§ **Tu tarea**:
Presenta como lista numerada todas las líneas del material que sigue y omite las líneas en blanco.

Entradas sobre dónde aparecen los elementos

^^^^^^^^^^^^^^^^

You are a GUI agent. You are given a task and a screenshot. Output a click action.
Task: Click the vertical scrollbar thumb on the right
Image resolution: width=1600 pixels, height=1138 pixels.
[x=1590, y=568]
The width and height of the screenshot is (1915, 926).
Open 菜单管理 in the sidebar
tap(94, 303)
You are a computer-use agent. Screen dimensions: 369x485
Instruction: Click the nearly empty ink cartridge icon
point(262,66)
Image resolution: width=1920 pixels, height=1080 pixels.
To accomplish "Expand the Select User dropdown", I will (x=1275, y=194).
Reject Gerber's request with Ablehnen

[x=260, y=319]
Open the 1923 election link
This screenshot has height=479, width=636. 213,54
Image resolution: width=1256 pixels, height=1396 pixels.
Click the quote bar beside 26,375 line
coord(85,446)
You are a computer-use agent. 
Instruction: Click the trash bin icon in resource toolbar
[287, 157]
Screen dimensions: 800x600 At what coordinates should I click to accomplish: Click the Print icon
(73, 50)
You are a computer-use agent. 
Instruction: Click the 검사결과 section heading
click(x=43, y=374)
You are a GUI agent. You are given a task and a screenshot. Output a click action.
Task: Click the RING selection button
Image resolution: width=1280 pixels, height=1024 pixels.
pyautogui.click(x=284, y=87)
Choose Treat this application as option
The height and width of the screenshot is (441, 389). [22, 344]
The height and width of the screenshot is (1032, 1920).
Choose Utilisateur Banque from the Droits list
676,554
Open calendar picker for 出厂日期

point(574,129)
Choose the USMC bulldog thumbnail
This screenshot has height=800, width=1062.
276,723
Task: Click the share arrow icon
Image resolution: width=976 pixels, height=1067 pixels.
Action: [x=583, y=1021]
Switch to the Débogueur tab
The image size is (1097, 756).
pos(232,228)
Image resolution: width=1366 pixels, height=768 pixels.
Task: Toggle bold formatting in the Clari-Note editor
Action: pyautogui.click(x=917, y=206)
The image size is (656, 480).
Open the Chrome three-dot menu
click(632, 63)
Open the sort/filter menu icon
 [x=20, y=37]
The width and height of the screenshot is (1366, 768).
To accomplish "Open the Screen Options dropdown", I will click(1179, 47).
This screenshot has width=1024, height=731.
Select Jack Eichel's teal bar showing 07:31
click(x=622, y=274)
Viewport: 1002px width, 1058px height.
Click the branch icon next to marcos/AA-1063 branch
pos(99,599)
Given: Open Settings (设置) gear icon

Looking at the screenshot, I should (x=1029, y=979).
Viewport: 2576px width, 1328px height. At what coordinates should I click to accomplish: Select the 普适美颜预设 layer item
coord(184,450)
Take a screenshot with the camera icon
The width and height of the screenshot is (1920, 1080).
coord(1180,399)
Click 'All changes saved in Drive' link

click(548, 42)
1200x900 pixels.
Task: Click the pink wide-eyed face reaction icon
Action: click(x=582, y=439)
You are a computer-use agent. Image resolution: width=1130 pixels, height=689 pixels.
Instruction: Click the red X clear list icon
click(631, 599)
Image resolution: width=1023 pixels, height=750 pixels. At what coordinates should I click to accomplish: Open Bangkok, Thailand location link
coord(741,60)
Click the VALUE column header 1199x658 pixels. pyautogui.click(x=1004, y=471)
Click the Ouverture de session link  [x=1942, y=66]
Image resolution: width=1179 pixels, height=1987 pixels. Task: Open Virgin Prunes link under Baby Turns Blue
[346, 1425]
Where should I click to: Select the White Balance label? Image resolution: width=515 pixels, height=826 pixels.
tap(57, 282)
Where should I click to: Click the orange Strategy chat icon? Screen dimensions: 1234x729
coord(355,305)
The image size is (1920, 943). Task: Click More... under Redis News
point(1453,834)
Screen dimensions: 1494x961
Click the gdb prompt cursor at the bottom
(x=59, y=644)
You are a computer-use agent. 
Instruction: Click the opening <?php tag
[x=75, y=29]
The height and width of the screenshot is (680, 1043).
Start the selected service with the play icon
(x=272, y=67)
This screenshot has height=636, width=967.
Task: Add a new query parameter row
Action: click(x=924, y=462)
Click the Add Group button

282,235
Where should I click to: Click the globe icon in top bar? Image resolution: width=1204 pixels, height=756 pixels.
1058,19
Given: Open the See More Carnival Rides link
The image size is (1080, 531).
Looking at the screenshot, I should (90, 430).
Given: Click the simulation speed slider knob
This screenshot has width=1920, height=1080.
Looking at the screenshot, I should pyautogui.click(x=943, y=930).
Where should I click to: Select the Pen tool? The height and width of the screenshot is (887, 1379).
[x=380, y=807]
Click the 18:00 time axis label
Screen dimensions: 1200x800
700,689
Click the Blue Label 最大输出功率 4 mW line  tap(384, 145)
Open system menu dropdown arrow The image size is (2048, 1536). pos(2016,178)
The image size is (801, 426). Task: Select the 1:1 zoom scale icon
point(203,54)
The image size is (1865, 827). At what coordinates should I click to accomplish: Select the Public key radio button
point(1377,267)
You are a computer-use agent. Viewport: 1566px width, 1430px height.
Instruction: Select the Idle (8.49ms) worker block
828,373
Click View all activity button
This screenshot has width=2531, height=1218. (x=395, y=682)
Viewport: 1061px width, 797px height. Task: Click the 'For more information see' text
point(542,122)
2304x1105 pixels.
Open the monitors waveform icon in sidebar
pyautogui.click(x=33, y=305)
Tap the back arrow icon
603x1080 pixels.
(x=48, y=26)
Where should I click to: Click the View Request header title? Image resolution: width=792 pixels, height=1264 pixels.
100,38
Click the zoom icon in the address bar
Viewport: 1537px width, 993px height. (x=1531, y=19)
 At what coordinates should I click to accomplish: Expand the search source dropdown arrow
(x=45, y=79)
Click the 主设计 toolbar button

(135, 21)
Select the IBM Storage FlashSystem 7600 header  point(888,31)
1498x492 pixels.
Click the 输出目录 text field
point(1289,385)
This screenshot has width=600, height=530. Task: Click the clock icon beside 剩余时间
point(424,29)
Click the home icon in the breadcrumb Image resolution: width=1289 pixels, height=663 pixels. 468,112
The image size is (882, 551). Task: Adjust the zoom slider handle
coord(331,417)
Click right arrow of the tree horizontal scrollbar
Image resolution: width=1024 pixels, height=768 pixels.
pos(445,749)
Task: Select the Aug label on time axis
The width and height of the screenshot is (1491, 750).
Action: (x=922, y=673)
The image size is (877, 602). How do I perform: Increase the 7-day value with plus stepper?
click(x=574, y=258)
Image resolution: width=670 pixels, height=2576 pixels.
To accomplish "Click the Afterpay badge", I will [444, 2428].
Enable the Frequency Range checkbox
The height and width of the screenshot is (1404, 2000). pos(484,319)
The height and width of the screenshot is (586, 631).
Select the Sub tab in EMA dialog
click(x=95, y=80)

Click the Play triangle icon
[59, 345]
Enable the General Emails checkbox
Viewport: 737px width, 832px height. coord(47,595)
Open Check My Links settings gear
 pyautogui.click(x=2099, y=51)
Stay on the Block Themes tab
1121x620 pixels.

^^^^^^^^^^^^^^^^

§ **Respuesta esperada**:
1. You are a GUI agent. You are given a task and a screenshot. Output a click action.
2. Task: Click the vertical scrollbar thumb on the right
3. Image resolution: width=1600 pixels, height=1138 pixels.
4. [x=1590, y=568]
5. The width and height of the screenshot is (1915, 926).
6. Open 菜单管理 in the sidebar
7. tap(94, 303)
8. You are a computer-use agent. Screen dimensions: 369x485
9. Instruction: Click the nearly empty ink cartridge icon
10. point(262,66)
11. Image resolution: width=1920 pixels, height=1080 pixels.
12. To accomplish "Expand the Select User dropdown", I will (x=1275, y=194).
13. Reject Gerber's request with Ablehnen
14. [x=260, y=319]
15. Open the 1923 election link
16. This screenshot has height=479, width=636. 213,54
17. Image resolution: width=1256 pixels, height=1396 pixels.
18. Click the quote bar beside 26,375 line
19. coord(85,446)
20. You are a computer-use agent. 
21. Instruction: Click the trash bin icon in resource toolbar
22. [287, 157]
23. Screen dimensions: 800x600 At what coordinates should I click to accomplish: Click the Print icon
24. (73, 50)
25. You are a computer-use agent. 
26. Instruction: Click the 검사결과 section heading
27. click(x=43, y=374)
28. You are a GUI agent. You are given a task and a screenshot. Output a click action.
29. Task: Click the RING selection button
30. Image resolution: width=1280 pixels, height=1024 pixels.
31. pyautogui.click(x=284, y=87)
32. Choose Treat this application as option
33. The height and width of the screenshot is (441, 389). [22, 344]
34. The height and width of the screenshot is (1032, 1920).
35. Choose Utilisateur Banque from the Droits list
36. 676,554
37. Open calendar picker for 出厂日期
38. point(574,129)
39. Choose the USMC bulldog thumbnail
40. This screenshot has height=800, width=1062.
41. 276,723
42. Task: Click the share arrow icon
43. Image resolution: width=976 pixels, height=1067 pixels.
44. Action: [x=583, y=1021]
45. Switch to the Débogueur tab
46. The image size is (1097, 756).
47. pos(232,228)
48. Image resolution: width=1366 pixels, height=768 pixels.
49. Task: Toggle bold formatting in the Clari-Note editor
50. Action: pyautogui.click(x=917, y=206)
51. The image size is (656, 480).
52. Open the Chrome three-dot menu
53. click(632, 63)
54. Open the sort/filter menu icon
55.  [x=20, y=37]
56. The width and height of the screenshot is (1366, 768).
57. To accomplish "Open the Screen Options dropdown", I will click(1179, 47).
58. This screenshot has width=1024, height=731.
59. Select Jack Eichel's teal bar showing 07:31
60. click(x=622, y=274)
61. Viewport: 1002px width, 1058px height.
62. Click the branch icon next to marcos/AA-1063 branch
63. pos(99,599)
64. Given: Open Settings (设置) gear icon
65. Looking at the screenshot, I should (x=1029, y=979).
66. Viewport: 2576px width, 1328px height. At what coordinates should I click to accomplish: Select the 普适美颜预设 layer item
67. coord(184,450)
68. Take a screenshot with the camera icon
69. The width and height of the screenshot is (1920, 1080).
70. coord(1180,399)
71. Click 'All changes saved in Drive' link
72. click(548, 42)
73. 1200x900 pixels.
74. Task: Click the pink wide-eyed face reaction icon
75. Action: click(x=582, y=439)
76. You are a computer-use agent. Image resolution: width=1130 pixels, height=689 pixels.
77. Instruction: Click the red X clear list icon
78. click(631, 599)
79. Image resolution: width=1023 pixels, height=750 pixels. At what coordinates should I click to accomplish: Open Bangkok, Thailand location link
80. coord(741,60)
81. Click the VALUE column header 1199x658 pixels. pyautogui.click(x=1004, y=471)
82. Click the Ouverture de session link  [x=1942, y=66]
83. Image resolution: width=1179 pixels, height=1987 pixels. Task: Open Virgin Prunes link under Baby Turns Blue
84. [346, 1425]
85. Where should I click to: Select the White Balance label? Image resolution: width=515 pixels, height=826 pixels.
86. tap(57, 282)
87. Where should I click to: Click the orange Strategy chat icon? Screen dimensions: 1234x729
88. coord(355,305)
89. The image size is (1920, 943). Task: Click More... under Redis News
90. point(1453,834)
91. Screen dimensions: 1494x961
92. Click the gdb prompt cursor at the bottom
93. (x=59, y=644)
94. You are a computer-use agent. 
95. Instruction: Click the opening <?php tag
96. [x=75, y=29]
97. The height and width of the screenshot is (680, 1043).
98. Start the selected service with the play icon
99. (x=272, y=67)
100. This screenshot has height=636, width=967.
101. Task: Add a new query parameter row
102. Action: click(x=924, y=462)
103. Click the Add Group button
104. 282,235
105. Where should I click to: Click the globe icon in top bar? Image resolution: width=1204 pixels, height=756 pixels.
106. 1058,19
107. Given: Open the See More Carnival Rides link
108. The image size is (1080, 531).
109. Looking at the screenshot, I should (90, 430).
110. Given: Click the simulation speed slider knob
111. This screenshot has width=1920, height=1080.
112. Looking at the screenshot, I should pyautogui.click(x=943, y=930).
113. Where should I click to: Select the Pen tool? The height and width of the screenshot is (887, 1379).
114. [x=380, y=807]
115. Click the 18:00 time axis label
116. Screen dimensions: 1200x800
117. 700,689
118. Click the Blue Label 最大输出功率 4 mW line  tap(384, 145)
119. Open system menu dropdown arrow The image size is (2048, 1536). pos(2016,178)
120. The image size is (801, 426). Task: Select the 1:1 zoom scale icon
121. point(203,54)
122. The image size is (1865, 827). At what coordinates should I click to accomplish: Select the Public key radio button
123. point(1377,267)
124. You are a computer-use agent. Viewport: 1566px width, 1430px height.
125. Instruction: Select the Idle (8.49ms) worker block
126. 828,373
127. Click View all activity button
128. This screenshot has width=2531, height=1218. (x=395, y=682)
129. Viewport: 1061px width, 797px height. Task: Click the 'For more information see' text
130. point(542,122)
131. 2304x1105 pixels.
132. Open the monitors waveform icon in sidebar
133. pyautogui.click(x=33, y=305)
134. Tap the back arrow icon
135. 603x1080 pixels.
136. (x=48, y=26)
137. Where should I click to: Click the View Request header title? Image resolution: width=792 pixels, height=1264 pixels.
138. 100,38
139. Click the zoom icon in the address bar
140. Viewport: 1537px width, 993px height. (x=1531, y=19)
141.  At what coordinates should I click to accomplish: Expand the search source dropdown arrow
142. (x=45, y=79)
143. Click the 主设计 toolbar button
144. (135, 21)
145. Select the IBM Storage FlashSystem 7600 header  point(888,31)
146. 1498x492 pixels.
147. Click the 输出目录 text field
148. point(1289,385)
149. This screenshot has width=600, height=530. Task: Click the clock icon beside 剩余时间
150. point(424,29)
151. Click the home icon in the breadcrumb Image resolution: width=1289 pixels, height=663 pixels. 468,112
152. The image size is (882, 551). Task: Adjust the zoom slider handle
153. coord(331,417)
154. Click right arrow of the tree horizontal scrollbar
155. Image resolution: width=1024 pixels, height=768 pixels.
156. pos(445,749)
157. Task: Select the Aug label on time axis
158. The width and height of the screenshot is (1491, 750).
159. Action: (x=922, y=673)
160. The image size is (877, 602). How do I perform: Increase the 7-day value with plus stepper?
161. click(x=574, y=258)
162. Image resolution: width=670 pixels, height=2576 pixels.
163. To accomplish "Click the Afterpay badge", I will [444, 2428].
164. Enable the Frequency Range checkbox
165. The height and width of the screenshot is (1404, 2000). pos(484,319)
166. The height and width of the screenshot is (586, 631).
167. Select the Sub tab in EMA dialog
168. click(x=95, y=80)
169. Click the Play triangle icon
170. [59, 345]
171. Enable the General Emails checkbox
172. Viewport: 737px width, 832px height. coord(47,595)
173. Open Check My Links settings gear
174.  pyautogui.click(x=2099, y=51)
175. Stay on the Block Themes tab
176. 1121x620 pixels.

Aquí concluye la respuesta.